Excerpt provided:
BEGIN
As most of you know,
 we have a 103 year old home. 
I love to call it Our Old House. 

Up on the roof is also a 103 year old chimney....  The chimney is only used now by our water heater vent system. The furnace comes out the side of the wall now with the PVC high efficiency pipes.

We did notice that we could see missing chinking between the bricks and it was in sore need of tuckpointing. What we didn't know until just a few weeks ago is that there is water running in between the bricks, and down into our attic. From there it was leaking onto our plaster ceiling over our upstairs hallway.

Time for repairs!

Plan A.... Steve's First Choice was to grab a long ladder and jump up there and do some tuckpointing himself. I don't think so! This is a two-story house, plus 5 more steps to get up inside of it, plus the height of our attic makes this pretty much three stories high. Three stories plus a man just three months away from retirement do not mix! I am feeling mortality and caution with old age. Him, not so much.  I told him old bodies no longer bounce.  Nor did I go this far in life with him to live the rest as a widow or with a guy in a wheelchair because he wants to be stupidly brave and macho.

I told him we had to come up with a better plan.

Plan B... He decided to hire somebody to come and give us an estimate of taking the chimney down to a level just above the roof line and putting a new cap on it for the vent for the water heater.

That sounded agreeable with me.

We contacted a local contractor who came over to give us an estimate. He went up there on the roof and said the bricks are in very bad shape. Actually, most of them are already loose, and he could do the job for $800 complete with a new cap on top. The only problem was he couldn't start until the middle of November.

So we kept it on the back burner and figured we would wait until then. That is really not the best idea though you know, to wait.

Of course with all the abundance of rain that we have been having, we decided we should speed this up a bit and get it fixed now before the weather turns. What if in November the guy calls and says sorry, we do not have time to do it?

I know it is still in Steve's mind to do it himself. Steve went ahead and measured the dimensions by going up into the attic to measure on the chimney itself right before it goes up through the roof. He made up a wonderful new cap with a wide flange that could slide over the existing chimney once it was taken down to a more sensible level. On the top he put on a specially-designed vent for water heaters.

Now how do we get the bricks down and get this cap up there?

Plan C ... We decided to try to rent a powered boom lift device that has a large flat wide deck that he can raise up to do the work ourselves.  He figured he could drop the bricks down one at a time through the chimney and I could pull them out through the bottom clean-out access door!  Either that or set a big bucket on the lift deck and put the bricks into that and lower each time he reaches its weight limit.  That sounded good to me. The cost is $160 for four hours or $240 for a full day.

He has rented this same powered boom lift machine in the past a couple times, for work at the park. The only problem is that we don't have a truck to tow it because it's very large. He made a deal with a co-worker to use his truck to do this job, so he called the hardware store in the neighboring town about 6 miles away. He had it all planned to do this work last Saturday while the weather was nice, but the employees at the hardware store said that they didn't know if it was rented or not. And their boss wasn't there so they didn't know if he rented it out or not. Nobody seemed to know anything and they said we had to wait till the last minute and try to call there and see if we can rent it on Saturday. Well that didn't work out and nobody still knows when it can be rented because nobody knows anything there. ARGGHH!
END
Saved data entries:
BEGIN
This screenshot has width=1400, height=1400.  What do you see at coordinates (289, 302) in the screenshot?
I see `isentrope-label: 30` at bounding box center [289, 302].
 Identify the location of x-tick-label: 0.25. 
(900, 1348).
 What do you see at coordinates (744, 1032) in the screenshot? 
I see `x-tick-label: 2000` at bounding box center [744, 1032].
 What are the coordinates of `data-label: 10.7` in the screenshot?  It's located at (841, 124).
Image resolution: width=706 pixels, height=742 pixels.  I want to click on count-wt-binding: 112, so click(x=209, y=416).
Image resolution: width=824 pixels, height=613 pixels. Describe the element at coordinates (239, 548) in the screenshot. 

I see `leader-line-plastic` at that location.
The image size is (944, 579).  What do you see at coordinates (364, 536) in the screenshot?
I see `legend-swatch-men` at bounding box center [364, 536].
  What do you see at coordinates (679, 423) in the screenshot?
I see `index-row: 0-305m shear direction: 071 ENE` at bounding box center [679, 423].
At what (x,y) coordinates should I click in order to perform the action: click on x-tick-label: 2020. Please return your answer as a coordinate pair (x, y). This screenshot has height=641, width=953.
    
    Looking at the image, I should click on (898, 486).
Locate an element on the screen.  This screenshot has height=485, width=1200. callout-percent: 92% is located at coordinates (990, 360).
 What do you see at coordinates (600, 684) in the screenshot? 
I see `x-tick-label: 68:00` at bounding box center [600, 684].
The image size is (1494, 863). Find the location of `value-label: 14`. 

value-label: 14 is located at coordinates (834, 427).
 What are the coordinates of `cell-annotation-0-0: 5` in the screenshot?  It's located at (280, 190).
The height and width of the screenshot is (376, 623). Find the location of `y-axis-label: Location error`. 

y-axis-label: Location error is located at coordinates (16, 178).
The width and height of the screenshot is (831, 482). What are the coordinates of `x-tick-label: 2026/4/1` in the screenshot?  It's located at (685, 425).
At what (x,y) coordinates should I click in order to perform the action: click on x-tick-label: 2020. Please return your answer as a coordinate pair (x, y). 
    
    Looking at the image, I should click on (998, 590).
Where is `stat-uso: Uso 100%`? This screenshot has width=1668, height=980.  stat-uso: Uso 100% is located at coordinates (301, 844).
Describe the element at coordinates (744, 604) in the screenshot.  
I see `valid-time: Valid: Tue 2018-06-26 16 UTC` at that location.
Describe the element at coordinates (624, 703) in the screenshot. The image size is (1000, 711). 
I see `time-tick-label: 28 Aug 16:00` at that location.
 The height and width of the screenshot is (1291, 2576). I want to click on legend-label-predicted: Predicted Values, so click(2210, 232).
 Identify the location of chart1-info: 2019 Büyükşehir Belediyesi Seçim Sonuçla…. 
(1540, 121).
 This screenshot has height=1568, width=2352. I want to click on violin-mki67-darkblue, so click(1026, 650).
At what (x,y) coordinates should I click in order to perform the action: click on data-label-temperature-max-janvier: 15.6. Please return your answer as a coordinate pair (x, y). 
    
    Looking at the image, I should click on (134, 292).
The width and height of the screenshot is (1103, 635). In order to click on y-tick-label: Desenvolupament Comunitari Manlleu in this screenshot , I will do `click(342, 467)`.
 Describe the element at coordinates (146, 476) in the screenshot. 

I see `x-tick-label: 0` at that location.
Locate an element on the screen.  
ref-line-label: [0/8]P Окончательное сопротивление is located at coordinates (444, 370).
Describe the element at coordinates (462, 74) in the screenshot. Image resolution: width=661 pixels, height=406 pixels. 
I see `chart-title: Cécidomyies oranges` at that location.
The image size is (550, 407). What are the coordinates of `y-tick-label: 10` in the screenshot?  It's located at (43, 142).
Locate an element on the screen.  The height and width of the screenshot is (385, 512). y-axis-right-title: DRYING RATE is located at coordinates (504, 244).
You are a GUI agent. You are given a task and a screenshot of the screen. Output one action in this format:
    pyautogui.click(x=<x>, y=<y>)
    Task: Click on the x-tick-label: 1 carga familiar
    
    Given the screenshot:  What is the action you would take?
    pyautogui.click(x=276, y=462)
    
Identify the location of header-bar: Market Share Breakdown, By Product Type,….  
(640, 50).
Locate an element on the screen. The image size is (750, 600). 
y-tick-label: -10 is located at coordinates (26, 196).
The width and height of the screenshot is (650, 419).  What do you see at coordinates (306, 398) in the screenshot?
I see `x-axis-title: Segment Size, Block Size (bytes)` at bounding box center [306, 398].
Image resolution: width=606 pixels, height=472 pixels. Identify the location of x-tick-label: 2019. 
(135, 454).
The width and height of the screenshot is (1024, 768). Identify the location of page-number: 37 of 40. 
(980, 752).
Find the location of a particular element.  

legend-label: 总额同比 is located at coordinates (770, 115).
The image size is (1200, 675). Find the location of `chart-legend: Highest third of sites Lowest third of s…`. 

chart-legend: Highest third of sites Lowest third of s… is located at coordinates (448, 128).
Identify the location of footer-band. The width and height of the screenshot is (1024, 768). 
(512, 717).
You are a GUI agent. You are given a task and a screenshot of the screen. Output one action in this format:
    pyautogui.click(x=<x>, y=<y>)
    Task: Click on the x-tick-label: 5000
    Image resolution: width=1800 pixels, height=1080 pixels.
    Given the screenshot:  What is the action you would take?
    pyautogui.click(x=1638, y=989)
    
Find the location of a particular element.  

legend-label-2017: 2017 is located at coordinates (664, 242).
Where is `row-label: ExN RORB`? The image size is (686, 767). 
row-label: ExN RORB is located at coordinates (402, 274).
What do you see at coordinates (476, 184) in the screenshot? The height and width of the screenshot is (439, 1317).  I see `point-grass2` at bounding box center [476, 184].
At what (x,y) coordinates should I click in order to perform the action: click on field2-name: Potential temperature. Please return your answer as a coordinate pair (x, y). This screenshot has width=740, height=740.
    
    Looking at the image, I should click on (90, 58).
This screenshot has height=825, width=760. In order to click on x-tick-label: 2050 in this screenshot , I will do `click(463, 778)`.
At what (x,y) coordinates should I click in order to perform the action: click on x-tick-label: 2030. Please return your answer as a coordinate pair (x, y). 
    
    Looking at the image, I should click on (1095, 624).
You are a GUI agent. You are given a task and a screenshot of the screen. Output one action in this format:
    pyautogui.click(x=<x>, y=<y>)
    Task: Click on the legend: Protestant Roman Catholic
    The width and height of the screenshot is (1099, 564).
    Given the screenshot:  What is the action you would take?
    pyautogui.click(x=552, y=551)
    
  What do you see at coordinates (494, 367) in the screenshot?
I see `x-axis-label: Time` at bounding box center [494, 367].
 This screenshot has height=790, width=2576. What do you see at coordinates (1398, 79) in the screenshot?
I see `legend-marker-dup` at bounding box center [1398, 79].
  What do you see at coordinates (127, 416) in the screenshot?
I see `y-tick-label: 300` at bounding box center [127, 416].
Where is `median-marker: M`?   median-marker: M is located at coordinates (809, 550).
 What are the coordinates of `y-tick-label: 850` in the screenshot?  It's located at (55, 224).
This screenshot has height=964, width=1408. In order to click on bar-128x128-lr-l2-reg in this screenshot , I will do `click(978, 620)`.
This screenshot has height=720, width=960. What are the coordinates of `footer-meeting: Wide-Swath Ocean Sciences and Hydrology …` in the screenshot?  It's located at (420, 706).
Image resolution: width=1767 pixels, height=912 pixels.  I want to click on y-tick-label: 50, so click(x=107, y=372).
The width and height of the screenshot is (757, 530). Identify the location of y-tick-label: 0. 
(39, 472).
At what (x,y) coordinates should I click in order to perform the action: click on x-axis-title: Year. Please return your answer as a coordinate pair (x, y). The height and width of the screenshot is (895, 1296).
END
Exercise 1:
Answer these questions using the chimney repair post:
(a) How old is the house?
(b) What price did the local contractor give for taking the chimney down and adding a new cap?
(c) What does it cost to rent the powered boom lift for a full day?
Exercise 2:
Print the part of the chimney repair post that opens with the words containing "As most of you" and closes with "our upstairs hallway.".
Exercise 3:
Write what follows the last sentence of the chimney repair post.

Written answer 1:
(a) 103 years old.
(b) $800.
(c) $240.

Written answer 2:
As most of you know,
 we have a 103 year old home. 
I love to call it Our Old House. 

Up on the roof is also a 103 year old chimney....  The chimney is only used now by our water heater vent system. The furnace comes out the side of the wall now with the PVC high efficiency pipes.

We did notice that we could see missing chinking between the bricks and it was in sore need of tuckpointing. What we didn't know until just a few weeks ago is that there is water running in between the bricks, and down into our attic. From there it was leaking onto our plaster ceiling over our upstairs hallway.

Written answer 3:
That brings us to Plan D.....  We were taking a walk and noticed a neighbor was having a very large tree cut down in his front yard. He had a contractor there with a powered boom lift who was working very hard to remove this big huge tree, limb by limb. We stopped to chat with the neighbor while we watched. It turns out that right before the tree job was started, the neighbor also had this contractor take down his chimney! The very thing we needed done to ours!

Well, wouldn't you know that here was a guy 3 houses away across the street doing exactly what we needed done at our house.

We waited until the contractor guy took a break and Steve spoke to him and got his business card. He had a couple other jobs lined up but would be here on Tuesday morning to take care of our chimney.  He drove past and eyeballed our chimney and driveway access and quoted us $200.00!

Gary Vandenhouten
GV Construction
roofing - windows - siding

Sure enough----  he drove the machine right up the street and into the driveway. We had a little discussion first while he told me what he was going to do. He looked over the cap Steve made and said it would work well.  We also had ready two big tubes of masonry caulk that Steve had purchased in advance.

They started at 11 a.m.,
 it was amazing to watch them take down this chimney 
---- Brick by Brick. 

Almost every brick was totally loose and could be lifted off by hand! They were very careful not to drop any bricks on our roofing or rain gutters.  They took down each load of bricks setting on the platform next to them, and piled them on our lawn. We said we would dispose of them.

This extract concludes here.